As the U.S. presidential election approaches, American retail investors are making strategic adjustments to their portfolios, according to a recent study. eToro’s survey indicates that 49% of investors are either changing their holdings or planning to do so in anticipation of the election’s impact.
Proactive Portfolio Adjustments
The survey, which gathered insights from 1,000 U.S. retail investors, reveals diverse approaches. About 42% of respondents are increasing their cash reserves, opting for liquidity amid potential market volatility. Meanwhile, 35% are expanding their investments in equities, and 20% are looking into cryptocurrency assets.
Generational differences are also evident in how investors are reacting. Younger generations, particularly Gen Z (69%) and Millennials (68%), show a higher tendency to adjust their portfolios, aiming to capitalize on market fluctuations. In contrast, older generations like Boomers and Gen X are more conservative, with over half indicating they plan to stick to their current strategies.

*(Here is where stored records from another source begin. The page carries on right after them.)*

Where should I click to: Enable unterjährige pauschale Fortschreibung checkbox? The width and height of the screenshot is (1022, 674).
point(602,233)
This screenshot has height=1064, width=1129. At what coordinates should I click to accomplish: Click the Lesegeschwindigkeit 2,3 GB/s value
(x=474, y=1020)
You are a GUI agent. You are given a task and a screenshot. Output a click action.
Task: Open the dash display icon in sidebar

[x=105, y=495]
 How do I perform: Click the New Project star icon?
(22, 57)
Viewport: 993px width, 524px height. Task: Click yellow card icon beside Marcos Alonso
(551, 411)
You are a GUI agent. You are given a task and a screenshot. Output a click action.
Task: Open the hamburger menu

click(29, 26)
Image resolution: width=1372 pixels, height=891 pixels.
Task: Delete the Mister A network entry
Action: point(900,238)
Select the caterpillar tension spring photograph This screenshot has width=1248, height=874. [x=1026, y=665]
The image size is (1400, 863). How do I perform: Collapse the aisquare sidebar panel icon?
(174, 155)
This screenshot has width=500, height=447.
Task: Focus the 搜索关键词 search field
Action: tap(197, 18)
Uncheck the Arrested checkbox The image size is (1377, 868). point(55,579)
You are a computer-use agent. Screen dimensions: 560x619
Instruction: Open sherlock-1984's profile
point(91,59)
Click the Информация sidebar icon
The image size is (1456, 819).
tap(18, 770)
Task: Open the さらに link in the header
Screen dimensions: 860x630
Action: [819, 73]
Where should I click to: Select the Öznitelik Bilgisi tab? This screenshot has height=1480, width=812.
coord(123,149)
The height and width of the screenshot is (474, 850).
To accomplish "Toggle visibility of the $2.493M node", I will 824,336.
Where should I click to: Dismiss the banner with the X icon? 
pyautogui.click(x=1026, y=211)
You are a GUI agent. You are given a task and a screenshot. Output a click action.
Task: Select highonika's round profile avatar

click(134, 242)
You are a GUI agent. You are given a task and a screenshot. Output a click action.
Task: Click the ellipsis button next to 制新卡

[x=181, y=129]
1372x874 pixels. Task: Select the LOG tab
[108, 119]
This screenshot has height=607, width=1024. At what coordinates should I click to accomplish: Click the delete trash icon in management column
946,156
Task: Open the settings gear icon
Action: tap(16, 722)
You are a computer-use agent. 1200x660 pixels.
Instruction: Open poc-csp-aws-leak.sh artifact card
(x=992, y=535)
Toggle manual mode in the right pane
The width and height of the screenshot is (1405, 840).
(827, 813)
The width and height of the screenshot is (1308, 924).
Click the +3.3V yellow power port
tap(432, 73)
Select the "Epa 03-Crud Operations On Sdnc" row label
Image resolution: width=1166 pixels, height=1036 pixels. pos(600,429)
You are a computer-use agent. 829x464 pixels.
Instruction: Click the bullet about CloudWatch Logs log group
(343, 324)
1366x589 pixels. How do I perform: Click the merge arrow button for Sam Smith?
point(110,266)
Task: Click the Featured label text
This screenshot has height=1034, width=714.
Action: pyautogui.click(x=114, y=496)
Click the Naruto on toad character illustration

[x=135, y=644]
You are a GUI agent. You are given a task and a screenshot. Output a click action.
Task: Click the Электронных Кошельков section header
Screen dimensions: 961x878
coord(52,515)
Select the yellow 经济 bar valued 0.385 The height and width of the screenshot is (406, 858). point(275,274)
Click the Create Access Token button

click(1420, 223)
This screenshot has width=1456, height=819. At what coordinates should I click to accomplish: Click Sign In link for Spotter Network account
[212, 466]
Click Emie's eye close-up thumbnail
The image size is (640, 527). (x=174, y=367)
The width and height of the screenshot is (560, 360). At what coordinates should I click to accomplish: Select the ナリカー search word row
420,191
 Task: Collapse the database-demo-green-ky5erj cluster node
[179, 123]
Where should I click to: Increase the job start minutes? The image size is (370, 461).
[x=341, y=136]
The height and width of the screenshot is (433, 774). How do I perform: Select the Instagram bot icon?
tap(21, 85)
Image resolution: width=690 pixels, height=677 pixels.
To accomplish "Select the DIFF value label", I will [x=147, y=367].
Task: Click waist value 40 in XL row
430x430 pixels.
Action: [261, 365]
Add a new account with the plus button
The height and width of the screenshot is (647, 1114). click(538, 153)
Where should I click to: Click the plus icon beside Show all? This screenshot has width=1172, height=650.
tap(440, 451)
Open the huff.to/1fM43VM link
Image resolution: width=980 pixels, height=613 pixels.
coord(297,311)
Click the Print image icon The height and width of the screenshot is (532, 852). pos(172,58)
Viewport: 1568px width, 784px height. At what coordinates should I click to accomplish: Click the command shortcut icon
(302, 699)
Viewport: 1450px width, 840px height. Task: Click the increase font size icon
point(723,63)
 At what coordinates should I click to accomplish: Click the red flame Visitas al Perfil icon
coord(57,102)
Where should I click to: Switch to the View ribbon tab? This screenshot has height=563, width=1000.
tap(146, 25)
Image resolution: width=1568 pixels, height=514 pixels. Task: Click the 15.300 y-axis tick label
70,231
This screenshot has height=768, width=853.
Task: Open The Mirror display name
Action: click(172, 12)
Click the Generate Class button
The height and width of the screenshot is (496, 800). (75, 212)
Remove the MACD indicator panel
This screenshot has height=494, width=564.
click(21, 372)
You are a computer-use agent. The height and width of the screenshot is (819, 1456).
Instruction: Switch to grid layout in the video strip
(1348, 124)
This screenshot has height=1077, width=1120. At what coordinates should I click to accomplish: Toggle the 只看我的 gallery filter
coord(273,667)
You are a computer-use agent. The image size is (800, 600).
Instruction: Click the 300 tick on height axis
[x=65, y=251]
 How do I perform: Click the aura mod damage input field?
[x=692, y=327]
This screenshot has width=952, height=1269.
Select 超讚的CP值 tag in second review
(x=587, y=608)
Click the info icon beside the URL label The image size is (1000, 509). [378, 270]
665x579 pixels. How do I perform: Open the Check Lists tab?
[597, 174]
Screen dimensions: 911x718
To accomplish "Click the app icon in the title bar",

Bret Kenwell, an analyst at eToro, noted: “Adjusting one’s portfolio before a major event like an election is not unusual. Younger investors are more dynamic in their approach, while older investors prefer a steadier, long-term strategy.”
Sector Preferences Amid Election Concerns
Despite election-related uncertainty, certain sectors continue to attract retail investor interest. Financial services remain the leading sector, with 58% of respondents either maintaining or increasing their positions. Technology and energy sectors are also popular, especially among Gen Z and the Silent Generation, who are increasingly investing in tech despite recent market fluctuations.
Among top technology stocks, Amazon is the most sought-after, with 26% planning to boost their holdings. On the other hand, Tesla, Alphabet, and Nvidia are less favored, with around one-third of respondents indicating no plans to invest in these companies.
The study highlights that while some investors are taking a cautious stance by increasing cash reserves, many others, especially younger investors, are seeking opportunities to profit from anticipated market changes leading up to the elections.